To some extent it was a huge relief but also a big let down. We heard a lot of mights, maybes and ifs but nothing concrete. More then anything, I was relieved because we finally knew what he was dealing with. Yet the mom in me, the irrational part of me, wanted to cry, wail because how could my "perfect" boy have Autism. 

You go through all the scenarios even while the doctor is spitting information at you.  I'm thinking, I just didn't take enough prenatal vitamins, I was to old, on to much bed rest, not enough rest, stress, twins, maybe the IUI drugs, etc.  Words and thoughts swirling in my head like a cyclone. What could I have done differently? I tune back in to hear "tested low to medium." That's good, right? "Yes, that's good." 
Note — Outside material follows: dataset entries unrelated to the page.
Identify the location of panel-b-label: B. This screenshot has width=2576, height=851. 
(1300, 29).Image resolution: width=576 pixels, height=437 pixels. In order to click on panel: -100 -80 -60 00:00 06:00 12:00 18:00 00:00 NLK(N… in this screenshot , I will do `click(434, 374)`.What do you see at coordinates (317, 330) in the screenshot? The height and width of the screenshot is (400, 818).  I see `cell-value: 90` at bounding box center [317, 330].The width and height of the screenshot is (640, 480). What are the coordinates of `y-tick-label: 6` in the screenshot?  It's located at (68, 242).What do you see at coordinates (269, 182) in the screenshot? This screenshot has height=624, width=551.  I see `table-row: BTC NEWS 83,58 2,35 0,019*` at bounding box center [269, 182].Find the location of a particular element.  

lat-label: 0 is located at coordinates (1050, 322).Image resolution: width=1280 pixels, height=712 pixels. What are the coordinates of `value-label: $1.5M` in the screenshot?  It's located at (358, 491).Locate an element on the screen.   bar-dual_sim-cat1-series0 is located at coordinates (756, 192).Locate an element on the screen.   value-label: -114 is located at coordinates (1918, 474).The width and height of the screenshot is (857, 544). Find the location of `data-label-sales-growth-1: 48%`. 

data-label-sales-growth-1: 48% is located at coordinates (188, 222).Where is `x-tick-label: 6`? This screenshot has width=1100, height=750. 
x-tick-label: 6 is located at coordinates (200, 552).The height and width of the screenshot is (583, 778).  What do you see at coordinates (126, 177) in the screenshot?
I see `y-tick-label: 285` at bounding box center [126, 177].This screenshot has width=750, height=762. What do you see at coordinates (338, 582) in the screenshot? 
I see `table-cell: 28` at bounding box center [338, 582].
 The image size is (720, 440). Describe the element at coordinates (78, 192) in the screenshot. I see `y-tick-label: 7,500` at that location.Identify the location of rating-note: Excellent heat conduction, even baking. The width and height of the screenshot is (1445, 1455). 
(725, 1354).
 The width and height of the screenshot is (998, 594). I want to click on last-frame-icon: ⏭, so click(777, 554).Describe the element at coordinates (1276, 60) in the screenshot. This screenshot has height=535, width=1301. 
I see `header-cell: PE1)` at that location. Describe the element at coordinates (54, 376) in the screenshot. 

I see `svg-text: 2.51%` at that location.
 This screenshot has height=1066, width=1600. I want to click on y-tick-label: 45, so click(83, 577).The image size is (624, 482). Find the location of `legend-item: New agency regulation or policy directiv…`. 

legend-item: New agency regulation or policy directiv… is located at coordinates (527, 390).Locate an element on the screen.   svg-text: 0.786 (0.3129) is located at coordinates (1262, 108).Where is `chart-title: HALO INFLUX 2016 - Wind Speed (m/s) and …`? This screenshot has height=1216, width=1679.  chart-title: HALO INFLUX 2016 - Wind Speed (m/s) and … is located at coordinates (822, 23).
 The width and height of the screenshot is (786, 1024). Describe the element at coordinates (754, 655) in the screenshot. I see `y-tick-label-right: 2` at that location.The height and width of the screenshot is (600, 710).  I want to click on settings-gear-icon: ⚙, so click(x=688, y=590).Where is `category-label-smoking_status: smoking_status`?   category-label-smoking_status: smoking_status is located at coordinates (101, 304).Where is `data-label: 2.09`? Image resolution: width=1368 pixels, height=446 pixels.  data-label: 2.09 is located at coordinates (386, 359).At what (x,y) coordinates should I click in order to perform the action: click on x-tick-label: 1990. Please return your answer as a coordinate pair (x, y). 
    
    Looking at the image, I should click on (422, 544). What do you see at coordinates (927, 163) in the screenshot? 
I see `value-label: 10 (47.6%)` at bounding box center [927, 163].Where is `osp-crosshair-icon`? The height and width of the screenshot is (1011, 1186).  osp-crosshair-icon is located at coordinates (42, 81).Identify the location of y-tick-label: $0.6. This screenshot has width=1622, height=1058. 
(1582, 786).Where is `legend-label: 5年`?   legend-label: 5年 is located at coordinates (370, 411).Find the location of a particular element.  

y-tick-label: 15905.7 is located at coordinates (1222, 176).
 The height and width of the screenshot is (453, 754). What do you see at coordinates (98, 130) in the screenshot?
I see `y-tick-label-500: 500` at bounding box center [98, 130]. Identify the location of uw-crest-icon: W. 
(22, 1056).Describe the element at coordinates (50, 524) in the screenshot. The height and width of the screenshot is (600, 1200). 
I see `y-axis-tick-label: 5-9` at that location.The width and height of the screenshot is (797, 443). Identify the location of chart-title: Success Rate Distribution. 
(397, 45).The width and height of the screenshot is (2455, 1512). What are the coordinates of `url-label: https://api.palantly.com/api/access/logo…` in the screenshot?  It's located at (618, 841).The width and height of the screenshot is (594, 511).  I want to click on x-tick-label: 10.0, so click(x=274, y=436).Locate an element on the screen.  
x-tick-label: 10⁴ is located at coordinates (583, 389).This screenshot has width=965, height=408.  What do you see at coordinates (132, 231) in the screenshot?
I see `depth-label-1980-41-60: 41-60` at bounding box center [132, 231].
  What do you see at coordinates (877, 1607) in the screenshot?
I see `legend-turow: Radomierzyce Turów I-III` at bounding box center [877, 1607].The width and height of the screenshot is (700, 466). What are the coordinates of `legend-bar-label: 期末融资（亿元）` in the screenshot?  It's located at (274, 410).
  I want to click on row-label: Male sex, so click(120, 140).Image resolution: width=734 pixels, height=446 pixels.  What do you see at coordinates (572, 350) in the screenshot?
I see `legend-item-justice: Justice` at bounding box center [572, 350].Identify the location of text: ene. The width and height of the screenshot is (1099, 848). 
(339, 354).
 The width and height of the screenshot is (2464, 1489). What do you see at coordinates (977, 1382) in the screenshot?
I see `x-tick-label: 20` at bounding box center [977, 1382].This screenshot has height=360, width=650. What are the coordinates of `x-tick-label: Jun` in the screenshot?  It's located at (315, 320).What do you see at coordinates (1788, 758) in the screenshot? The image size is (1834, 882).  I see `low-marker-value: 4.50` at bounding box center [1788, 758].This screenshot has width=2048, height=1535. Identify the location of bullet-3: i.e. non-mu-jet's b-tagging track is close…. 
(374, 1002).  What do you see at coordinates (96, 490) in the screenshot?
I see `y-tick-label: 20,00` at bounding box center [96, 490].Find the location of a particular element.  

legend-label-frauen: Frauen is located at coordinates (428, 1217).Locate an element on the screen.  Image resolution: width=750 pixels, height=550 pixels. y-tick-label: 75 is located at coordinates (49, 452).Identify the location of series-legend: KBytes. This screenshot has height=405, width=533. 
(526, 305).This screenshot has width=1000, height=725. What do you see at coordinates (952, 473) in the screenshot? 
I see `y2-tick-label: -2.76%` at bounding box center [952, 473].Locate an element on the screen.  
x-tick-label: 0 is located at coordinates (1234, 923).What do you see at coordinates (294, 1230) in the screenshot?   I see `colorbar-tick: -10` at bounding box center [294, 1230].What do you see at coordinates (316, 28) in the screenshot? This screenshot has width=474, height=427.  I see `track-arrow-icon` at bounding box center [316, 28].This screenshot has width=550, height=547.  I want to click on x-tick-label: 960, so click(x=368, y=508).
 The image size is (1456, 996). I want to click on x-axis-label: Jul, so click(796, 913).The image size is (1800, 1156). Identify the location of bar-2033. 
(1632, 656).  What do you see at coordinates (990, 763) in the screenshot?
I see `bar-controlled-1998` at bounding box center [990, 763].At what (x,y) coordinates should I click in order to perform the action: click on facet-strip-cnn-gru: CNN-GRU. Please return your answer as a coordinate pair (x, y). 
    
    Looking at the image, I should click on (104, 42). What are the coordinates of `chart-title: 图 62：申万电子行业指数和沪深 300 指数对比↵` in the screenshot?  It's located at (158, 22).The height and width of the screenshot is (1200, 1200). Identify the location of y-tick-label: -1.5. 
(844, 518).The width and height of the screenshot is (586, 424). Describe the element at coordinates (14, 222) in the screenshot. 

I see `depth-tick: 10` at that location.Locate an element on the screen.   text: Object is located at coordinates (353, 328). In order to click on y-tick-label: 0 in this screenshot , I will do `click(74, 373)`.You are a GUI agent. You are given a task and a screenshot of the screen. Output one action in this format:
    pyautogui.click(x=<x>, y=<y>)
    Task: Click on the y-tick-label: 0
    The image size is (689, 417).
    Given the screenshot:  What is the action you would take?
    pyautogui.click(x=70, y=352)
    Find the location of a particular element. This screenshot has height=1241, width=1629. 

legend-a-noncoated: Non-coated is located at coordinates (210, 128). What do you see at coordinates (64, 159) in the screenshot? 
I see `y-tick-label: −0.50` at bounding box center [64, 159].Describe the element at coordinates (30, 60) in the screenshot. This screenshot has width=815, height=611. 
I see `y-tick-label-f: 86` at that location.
Then Doctor C. begins to discuss game plans for him. Many which we already have placed, speech therapy, occupational therapy, ABA(Autism Behavioral Analysis), school. She reassures me that he will be more then fine. That he is very bright and has come along way in only 10 months of early intervention. I remind myself that only 10 months ago he had stopped talking all together, wouldn't look at me or even let me hold him gently. I knew even then, I knew but now I know. 

To some aspect I guess a mom always knows but denial can be powerful. Even as I started him down this process, I fought my denial in search of answers and I got what I wanted, an answer. The answer is Autism. 

Of course, now I have a million new questions and a new search for answers but the most important answer I have is that my son will be okay. My son may be living with Autism but he is not Autism. He is perfection, beauty, brilliance, lively, happy, unique and a loved little boy.